[논문리뷰] A survey on knowledge graphs: representation, acquisition and application
Ji, S., Pan, S., Cambria, E., Marttinen, P., & Philip, S. Y. (2021). A survey on knowledge graphs: Representation, acquisition, and applications. IEEE Transactions on Neural Networks and Learning Systems.
Abstract
Human knowledge provides a formal understanding of the world. Knowledge graphs that represent structuralrelations between entities have become an increasingly popular research direction towards cognition and human-level intelligence.
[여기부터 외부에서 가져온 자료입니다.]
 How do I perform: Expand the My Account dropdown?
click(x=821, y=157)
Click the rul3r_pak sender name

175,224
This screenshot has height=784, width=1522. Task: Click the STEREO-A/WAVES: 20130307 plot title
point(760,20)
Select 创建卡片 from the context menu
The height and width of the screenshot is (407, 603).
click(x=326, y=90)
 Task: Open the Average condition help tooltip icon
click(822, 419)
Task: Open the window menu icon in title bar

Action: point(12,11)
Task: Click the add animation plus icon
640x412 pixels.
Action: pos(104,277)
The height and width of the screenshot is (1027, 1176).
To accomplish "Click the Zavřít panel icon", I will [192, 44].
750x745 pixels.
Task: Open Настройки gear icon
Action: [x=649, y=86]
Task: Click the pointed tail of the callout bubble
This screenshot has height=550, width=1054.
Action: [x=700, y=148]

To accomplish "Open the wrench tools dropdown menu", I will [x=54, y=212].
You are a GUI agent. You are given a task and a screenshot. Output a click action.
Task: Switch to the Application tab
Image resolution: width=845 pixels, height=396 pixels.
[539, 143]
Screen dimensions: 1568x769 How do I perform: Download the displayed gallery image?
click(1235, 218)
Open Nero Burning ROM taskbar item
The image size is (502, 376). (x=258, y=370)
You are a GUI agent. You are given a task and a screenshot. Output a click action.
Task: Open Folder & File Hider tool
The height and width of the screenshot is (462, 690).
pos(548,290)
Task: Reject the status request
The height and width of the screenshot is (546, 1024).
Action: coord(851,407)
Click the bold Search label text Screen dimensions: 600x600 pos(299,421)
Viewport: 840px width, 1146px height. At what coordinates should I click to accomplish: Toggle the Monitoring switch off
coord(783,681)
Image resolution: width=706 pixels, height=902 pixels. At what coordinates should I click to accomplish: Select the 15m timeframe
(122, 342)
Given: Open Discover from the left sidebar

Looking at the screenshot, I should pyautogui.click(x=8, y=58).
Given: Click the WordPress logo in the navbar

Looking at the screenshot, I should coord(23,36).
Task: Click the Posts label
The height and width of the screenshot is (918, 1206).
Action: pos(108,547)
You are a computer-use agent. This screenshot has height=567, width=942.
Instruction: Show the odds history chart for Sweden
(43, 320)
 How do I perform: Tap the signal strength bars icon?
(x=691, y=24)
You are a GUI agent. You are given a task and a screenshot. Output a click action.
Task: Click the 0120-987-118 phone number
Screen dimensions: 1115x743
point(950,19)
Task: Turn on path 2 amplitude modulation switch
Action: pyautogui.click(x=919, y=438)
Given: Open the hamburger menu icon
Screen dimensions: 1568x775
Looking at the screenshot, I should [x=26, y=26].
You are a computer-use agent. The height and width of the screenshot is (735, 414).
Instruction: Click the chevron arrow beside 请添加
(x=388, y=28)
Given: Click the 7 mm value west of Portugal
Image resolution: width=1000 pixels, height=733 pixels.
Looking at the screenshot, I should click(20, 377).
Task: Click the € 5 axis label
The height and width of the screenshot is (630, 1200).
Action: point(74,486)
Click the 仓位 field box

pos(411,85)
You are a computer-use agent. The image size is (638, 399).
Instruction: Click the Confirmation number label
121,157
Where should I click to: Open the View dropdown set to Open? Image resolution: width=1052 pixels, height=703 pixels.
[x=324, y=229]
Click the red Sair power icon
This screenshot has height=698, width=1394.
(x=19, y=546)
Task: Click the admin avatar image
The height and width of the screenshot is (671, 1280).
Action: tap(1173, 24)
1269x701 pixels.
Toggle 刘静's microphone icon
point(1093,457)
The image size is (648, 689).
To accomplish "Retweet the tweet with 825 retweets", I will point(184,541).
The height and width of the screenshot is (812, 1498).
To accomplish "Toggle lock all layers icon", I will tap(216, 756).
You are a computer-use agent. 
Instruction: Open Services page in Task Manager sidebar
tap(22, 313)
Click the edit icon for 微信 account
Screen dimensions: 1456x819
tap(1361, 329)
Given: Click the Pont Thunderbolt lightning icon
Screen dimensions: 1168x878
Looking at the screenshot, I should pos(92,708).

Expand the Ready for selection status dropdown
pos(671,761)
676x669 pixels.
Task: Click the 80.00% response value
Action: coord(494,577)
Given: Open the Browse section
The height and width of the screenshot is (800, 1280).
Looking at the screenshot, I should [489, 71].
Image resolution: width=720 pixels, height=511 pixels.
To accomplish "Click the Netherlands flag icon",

In this survey, we provide a comprehensive review of knowledge graph covering overall research topics about 1) knowledge graph representation learning, 2) knowledge acquisition and completion, 3) temporal knowledge graph, and 4) knowledge-aware applications, and summarize recent breakthroughs and perspective directions to facilitate future research. We propose a full-view categorization and new taxonomies on these topics. Knowledge graph embedding is organized from four aspects of representation space, scoring function, encoding models, and auxiliary information. For knowledge acquisition, especially knowledge graph completion, embedding methods, path inference, and logical rule reasoning, are reviewed. We further explore several emerging topics, including meta relational learning, commonsense reasoning, and temporal knowledge graphs. To facilitate future research on knowledge graphs, we also provide a curated collection of datasets and open-source libraries on different tasks. In the end, we have a thorough outlook on several promising research directions.
1. Overview
A. Brief history of knowledge bases
- Reasoning and problem solving에 많이 사용되어 왔으며, resource description framework (RDF)와 Web Ontology Language (OWL)을 통해서 Semantic web에 대한 중요한 기준들이 세워졌다.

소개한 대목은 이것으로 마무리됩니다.